• [Task description] Can you write out all the items below again, substituting "How can I carry out" for each "How do I perform" and leaving everything else unchanged?

______________________________

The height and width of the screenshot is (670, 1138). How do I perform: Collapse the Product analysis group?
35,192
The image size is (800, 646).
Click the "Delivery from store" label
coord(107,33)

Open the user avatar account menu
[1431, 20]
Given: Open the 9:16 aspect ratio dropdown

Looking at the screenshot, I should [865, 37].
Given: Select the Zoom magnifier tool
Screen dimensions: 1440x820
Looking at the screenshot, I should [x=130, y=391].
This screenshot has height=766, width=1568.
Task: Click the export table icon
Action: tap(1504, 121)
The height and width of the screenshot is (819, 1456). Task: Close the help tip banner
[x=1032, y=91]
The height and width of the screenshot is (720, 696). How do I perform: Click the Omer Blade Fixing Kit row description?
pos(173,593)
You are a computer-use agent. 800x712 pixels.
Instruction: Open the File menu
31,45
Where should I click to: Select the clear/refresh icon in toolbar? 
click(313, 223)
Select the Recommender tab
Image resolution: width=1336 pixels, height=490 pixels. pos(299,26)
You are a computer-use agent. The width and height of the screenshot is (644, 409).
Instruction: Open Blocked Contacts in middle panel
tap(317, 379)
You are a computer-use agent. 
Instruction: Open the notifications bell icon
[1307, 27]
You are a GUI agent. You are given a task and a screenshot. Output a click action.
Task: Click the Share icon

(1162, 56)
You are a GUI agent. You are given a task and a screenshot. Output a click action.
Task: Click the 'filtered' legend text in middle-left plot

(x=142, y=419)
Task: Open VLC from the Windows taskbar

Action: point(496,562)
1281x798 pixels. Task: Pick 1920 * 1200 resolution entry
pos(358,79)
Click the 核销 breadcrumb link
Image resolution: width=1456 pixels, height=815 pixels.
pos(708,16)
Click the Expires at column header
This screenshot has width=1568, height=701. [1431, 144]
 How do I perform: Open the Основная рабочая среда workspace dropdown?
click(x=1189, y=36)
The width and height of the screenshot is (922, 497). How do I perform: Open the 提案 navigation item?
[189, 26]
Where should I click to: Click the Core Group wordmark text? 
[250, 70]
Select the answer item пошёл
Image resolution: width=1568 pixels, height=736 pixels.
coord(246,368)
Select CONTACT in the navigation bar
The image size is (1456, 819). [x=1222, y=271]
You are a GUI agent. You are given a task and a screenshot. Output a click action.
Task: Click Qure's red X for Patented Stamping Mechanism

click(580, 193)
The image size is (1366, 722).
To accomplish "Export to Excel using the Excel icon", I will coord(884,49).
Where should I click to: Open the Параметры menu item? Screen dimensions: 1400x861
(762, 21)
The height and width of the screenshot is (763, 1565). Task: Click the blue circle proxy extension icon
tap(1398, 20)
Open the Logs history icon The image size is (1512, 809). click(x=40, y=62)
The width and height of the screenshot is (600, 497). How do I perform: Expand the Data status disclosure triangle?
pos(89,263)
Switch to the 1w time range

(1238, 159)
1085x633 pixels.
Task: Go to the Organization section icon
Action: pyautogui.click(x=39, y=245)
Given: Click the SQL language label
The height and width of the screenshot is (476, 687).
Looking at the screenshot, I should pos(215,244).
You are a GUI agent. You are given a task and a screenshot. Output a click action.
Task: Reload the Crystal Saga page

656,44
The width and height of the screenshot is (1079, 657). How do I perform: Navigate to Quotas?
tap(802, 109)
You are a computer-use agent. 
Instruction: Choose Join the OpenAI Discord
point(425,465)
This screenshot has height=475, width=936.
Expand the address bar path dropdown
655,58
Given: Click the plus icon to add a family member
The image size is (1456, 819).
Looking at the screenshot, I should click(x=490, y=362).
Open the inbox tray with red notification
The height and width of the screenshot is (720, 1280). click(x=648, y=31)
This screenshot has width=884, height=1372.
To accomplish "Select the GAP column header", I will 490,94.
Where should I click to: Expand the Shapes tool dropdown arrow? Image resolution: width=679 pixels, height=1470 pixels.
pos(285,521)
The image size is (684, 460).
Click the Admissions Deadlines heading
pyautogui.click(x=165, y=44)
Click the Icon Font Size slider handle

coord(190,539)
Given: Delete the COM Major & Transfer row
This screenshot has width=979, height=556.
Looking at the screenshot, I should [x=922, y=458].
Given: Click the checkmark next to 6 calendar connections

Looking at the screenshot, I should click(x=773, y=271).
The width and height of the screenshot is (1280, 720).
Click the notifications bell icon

______________________________

• [Response below]
The height and width of the screenshot is (670, 1138). How can I carry out: Collapse the Product analysis group?
35,192
The image size is (800, 646).
Click the "Delivery from store" label
coord(107,33)

Open the user avatar account menu
[1431, 20]
Given: Open the 9:16 aspect ratio dropdown

Looking at the screenshot, I should [865, 37].
Given: Select the Zoom magnifier tool
Screen dimensions: 1440x820
Looking at the screenshot, I should [x=130, y=391].
This screenshot has height=766, width=1568.
Task: Click the export table icon
Action: tap(1504, 121)
The height and width of the screenshot is (819, 1456). Task: Close the help tip banner
[x=1032, y=91]
The height and width of the screenshot is (720, 696). How can I carry out: Click the Omer Blade Fixing Kit row description?
pos(173,593)
You are a computer-use agent. 800x712 pixels.
Instruction: Open the File menu
31,45
Where should I click to: Select the clear/refresh icon in toolbar? 
click(313, 223)
Select the Recommender tab
Image resolution: width=1336 pixels, height=490 pixels. pos(299,26)
You are a computer-use agent. The width and height of the screenshot is (644, 409).
Instruction: Open Blocked Contacts in middle panel
tap(317, 379)
You are a computer-use agent. 
Instruction: Open the notifications bell icon
[1307, 27]
You are a GUI agent. You are given a task and a screenshot. Output a click action.
Task: Click the Share icon

(1162, 56)
You are a GUI agent. You are given a task and a screenshot. Output a click action.
Task: Click the 'filtered' legend text in middle-left plot

(x=142, y=419)
Task: Open VLC from the Windows taskbar

Action: point(496,562)
1281x798 pixels. Task: Pick 1920 * 1200 resolution entry
pos(358,79)
Click the 核销 breadcrumb link
Image resolution: width=1456 pixels, height=815 pixels.
pos(708,16)
Click the Expires at column header
This screenshot has width=1568, height=701. [1431, 144]
 How can I carry out: Open the Основная рабочая среда workspace dropdown?
click(x=1189, y=36)
The width and height of the screenshot is (922, 497). How can I carry out: Open the 提案 navigation item?
[189, 26]
Where should I click to: Click the Core Group wordmark text? 
[250, 70]
Select the answer item пошёл
Image resolution: width=1568 pixels, height=736 pixels.
coord(246,368)
Select CONTACT in the navigation bar
The image size is (1456, 819). [x=1222, y=271]
You are a GUI agent. You are given a task and a screenshot. Output a click action.
Task: Click Qure's red X for Patented Stamping Mechanism

click(580, 193)
The image size is (1366, 722).
To accomplish "Export to Excel using the Excel icon", I will coord(884,49).
Where should I click to: Open the Параметры menu item? Screen dimensions: 1400x861
(762, 21)
The height and width of the screenshot is (763, 1565). Task: Click the blue circle proxy extension icon
tap(1398, 20)
Open the Logs history icon The image size is (1512, 809). click(x=40, y=62)
The width and height of the screenshot is (600, 497). How can I carry out: Expand the Data status disclosure triangle?
pos(89,263)
Switch to the 1w time range

(1238, 159)
1085x633 pixels.
Task: Go to the Organization section icon
Action: pyautogui.click(x=39, y=245)
Given: Click the SQL language label
The height and width of the screenshot is (476, 687).
Looking at the screenshot, I should pos(215,244).
You are a GUI agent. You are given a task and a screenshot. Output a click action.
Task: Reload the Crystal Saga page

656,44
The width and height of the screenshot is (1079, 657). How can I carry out: Navigate to Quotas?
tap(802, 109)
You are a computer-use agent. 
Instruction: Choose Join the OpenAI Discord
point(425,465)
This screenshot has height=475, width=936.
Expand the address bar path dropdown
655,58
Given: Click the plus icon to add a family member
The image size is (1456, 819).
Looking at the screenshot, I should click(x=490, y=362).
Open the inbox tray with red notification
The height and width of the screenshot is (720, 1280). click(x=648, y=31)
This screenshot has width=884, height=1372.
To accomplish "Select the GAP column header", I will 490,94.
Where should I click to: Expand the Shapes tool dropdown arrow? Image resolution: width=679 pixels, height=1470 pixels.
pos(285,521)
The image size is (684, 460).
Click the Admissions Deadlines heading
pyautogui.click(x=165, y=44)
Click the Icon Font Size slider handle

coord(190,539)
Given: Delete the COM Major & Transfer row
This screenshot has width=979, height=556.
Looking at the screenshot, I should [x=922, y=458].
Given: Click the checkmark next to 6 calendar connections

Looking at the screenshot, I should click(x=773, y=271).
The width and height of the screenshot is (1280, 720).
Click the notifications bell icon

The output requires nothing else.